▶ TASK: When you reach the line containing "Task: Toggle Following to unfollow this lead" in the entries below, start writing out each line exactly, and stop after the line containing "The height and width of the screenshot is (312, 521).".

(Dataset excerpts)
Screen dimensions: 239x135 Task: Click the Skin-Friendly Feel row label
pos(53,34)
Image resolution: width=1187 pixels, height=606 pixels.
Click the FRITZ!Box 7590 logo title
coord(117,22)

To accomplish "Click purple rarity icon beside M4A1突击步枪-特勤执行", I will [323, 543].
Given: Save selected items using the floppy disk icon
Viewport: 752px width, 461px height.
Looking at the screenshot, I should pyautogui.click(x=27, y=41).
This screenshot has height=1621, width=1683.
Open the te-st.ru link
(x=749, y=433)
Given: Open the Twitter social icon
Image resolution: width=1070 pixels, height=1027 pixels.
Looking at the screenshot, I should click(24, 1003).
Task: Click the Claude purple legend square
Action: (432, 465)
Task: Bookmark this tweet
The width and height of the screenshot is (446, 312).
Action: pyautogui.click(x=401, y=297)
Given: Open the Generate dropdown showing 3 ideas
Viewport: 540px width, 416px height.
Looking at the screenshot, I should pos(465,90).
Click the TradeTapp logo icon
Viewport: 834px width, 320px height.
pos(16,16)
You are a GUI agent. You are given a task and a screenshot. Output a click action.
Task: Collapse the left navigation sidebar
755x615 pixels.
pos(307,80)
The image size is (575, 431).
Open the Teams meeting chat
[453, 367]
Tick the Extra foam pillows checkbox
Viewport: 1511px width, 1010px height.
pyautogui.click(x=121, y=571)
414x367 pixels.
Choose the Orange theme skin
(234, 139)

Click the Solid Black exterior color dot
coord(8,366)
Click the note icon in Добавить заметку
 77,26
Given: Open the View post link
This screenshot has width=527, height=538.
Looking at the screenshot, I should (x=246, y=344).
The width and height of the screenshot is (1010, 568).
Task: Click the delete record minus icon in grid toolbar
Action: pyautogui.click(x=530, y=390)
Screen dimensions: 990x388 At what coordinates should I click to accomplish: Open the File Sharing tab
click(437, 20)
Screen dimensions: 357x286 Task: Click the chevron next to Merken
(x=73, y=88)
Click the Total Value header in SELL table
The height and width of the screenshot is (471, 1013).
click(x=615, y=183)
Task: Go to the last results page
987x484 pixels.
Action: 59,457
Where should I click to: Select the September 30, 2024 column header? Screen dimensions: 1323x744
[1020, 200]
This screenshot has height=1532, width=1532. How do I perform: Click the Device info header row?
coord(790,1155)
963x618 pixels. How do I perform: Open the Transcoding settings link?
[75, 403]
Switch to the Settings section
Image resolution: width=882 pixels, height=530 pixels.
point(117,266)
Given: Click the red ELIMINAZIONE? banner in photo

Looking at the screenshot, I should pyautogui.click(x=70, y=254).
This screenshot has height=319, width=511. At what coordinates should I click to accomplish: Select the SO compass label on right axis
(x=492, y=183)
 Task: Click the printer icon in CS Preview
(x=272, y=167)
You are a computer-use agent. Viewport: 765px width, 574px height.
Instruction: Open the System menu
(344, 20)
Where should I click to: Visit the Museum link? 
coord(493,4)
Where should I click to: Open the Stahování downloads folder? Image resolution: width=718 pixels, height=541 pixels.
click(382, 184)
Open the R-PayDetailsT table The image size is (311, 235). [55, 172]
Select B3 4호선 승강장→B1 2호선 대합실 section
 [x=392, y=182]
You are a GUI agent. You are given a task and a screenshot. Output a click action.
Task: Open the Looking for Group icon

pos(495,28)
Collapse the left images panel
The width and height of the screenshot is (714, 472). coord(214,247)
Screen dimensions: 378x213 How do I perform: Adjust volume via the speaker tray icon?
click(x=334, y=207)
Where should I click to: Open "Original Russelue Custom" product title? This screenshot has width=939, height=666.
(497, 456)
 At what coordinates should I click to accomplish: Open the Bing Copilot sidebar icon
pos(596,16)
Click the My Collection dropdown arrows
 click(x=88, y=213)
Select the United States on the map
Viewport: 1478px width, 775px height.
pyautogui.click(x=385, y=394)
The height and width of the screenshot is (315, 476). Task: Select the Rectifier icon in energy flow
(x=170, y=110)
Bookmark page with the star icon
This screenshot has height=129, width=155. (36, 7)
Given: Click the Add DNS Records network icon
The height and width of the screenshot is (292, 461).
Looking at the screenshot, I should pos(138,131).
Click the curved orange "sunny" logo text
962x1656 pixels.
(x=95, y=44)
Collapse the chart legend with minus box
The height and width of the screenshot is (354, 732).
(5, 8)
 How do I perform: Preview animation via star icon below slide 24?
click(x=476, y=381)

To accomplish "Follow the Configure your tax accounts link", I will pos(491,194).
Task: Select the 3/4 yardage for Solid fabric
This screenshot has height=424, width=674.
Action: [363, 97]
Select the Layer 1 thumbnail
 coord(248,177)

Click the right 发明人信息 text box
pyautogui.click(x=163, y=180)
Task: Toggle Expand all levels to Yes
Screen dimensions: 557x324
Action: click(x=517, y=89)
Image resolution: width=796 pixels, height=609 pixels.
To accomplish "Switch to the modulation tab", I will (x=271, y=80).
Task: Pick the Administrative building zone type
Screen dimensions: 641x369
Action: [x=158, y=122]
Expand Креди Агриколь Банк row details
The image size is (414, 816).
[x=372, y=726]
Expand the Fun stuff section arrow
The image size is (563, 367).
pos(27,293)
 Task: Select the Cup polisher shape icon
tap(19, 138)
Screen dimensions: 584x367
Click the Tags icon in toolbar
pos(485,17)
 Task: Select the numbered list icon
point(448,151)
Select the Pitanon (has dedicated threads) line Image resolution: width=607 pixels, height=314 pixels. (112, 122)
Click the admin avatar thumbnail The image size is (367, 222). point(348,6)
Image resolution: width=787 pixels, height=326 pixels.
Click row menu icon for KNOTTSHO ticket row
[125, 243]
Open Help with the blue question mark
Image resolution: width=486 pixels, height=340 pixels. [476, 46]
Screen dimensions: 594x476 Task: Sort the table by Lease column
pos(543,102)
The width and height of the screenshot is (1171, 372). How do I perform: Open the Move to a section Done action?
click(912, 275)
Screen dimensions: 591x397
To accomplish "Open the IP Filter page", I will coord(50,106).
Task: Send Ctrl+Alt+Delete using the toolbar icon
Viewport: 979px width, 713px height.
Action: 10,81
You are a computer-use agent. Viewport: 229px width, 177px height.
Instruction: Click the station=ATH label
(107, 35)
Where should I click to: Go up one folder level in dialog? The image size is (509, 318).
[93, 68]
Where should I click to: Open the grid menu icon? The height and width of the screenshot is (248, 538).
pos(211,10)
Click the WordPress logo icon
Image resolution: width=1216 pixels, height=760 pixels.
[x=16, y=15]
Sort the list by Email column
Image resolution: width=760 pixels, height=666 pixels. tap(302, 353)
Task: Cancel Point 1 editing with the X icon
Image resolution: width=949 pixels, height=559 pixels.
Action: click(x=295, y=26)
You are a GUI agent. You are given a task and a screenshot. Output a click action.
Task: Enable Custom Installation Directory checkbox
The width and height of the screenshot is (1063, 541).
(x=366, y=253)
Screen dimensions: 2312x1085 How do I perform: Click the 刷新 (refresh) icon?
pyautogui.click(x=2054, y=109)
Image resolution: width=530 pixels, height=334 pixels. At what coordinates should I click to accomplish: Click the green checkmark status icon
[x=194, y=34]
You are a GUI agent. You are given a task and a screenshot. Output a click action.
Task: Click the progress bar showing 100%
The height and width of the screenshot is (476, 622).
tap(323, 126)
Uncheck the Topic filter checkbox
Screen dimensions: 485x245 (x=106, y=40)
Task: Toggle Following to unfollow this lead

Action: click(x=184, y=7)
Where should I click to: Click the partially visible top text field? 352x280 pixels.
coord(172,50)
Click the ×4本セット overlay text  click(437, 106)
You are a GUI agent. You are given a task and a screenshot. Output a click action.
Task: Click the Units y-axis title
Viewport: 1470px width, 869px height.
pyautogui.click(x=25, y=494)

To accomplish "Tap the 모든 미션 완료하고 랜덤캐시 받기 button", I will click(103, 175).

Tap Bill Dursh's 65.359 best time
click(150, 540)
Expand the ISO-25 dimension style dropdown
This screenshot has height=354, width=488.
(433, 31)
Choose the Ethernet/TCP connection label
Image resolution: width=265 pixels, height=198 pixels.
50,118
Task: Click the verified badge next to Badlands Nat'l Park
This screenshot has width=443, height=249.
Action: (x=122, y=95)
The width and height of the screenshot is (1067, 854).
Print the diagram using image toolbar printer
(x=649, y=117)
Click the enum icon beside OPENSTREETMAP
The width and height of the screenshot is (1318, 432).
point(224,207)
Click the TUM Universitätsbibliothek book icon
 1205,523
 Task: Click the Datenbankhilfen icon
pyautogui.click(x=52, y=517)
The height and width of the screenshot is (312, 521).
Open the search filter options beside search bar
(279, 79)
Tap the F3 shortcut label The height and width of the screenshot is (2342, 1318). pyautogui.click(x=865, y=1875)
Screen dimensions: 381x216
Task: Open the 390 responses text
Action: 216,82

▶ OUTPUT FOR THIS EXERCISE:
Task: Toggle Following to unfollow this lead

Action: click(x=184, y=7)
Where should I click to: Click the partially visible top text field? 352x280 pixels.
coord(172,50)
Click the ×4本セット overlay text  click(437, 106)
You are a GUI agent. You are given a task and a screenshot. Output a click action.
Task: Click the Units y-axis title
Viewport: 1470px width, 869px height.
pyautogui.click(x=25, y=494)

To accomplish "Tap the 모든 미션 완료하고 랜덤캐시 받기 button", I will click(103, 175).

Tap Bill Dursh's 65.359 best time
click(150, 540)
Expand the ISO-25 dimension style dropdown
This screenshot has height=354, width=488.
(433, 31)
Choose the Ethernet/TCP connection label
Image resolution: width=265 pixels, height=198 pixels.
50,118
Task: Click the verified badge next to Badlands Nat'l Park
This screenshot has width=443, height=249.
Action: (x=122, y=95)
The width and height of the screenshot is (1067, 854).
Print the diagram using image toolbar printer
(x=649, y=117)
Click the enum icon beside OPENSTREETMAP
The width and height of the screenshot is (1318, 432).
point(224,207)
Click the TUM Universitätsbibliothek book icon
 1205,523
 Task: Click the Datenbankhilfen icon
pyautogui.click(x=52, y=517)
The height and width of the screenshot is (312, 521).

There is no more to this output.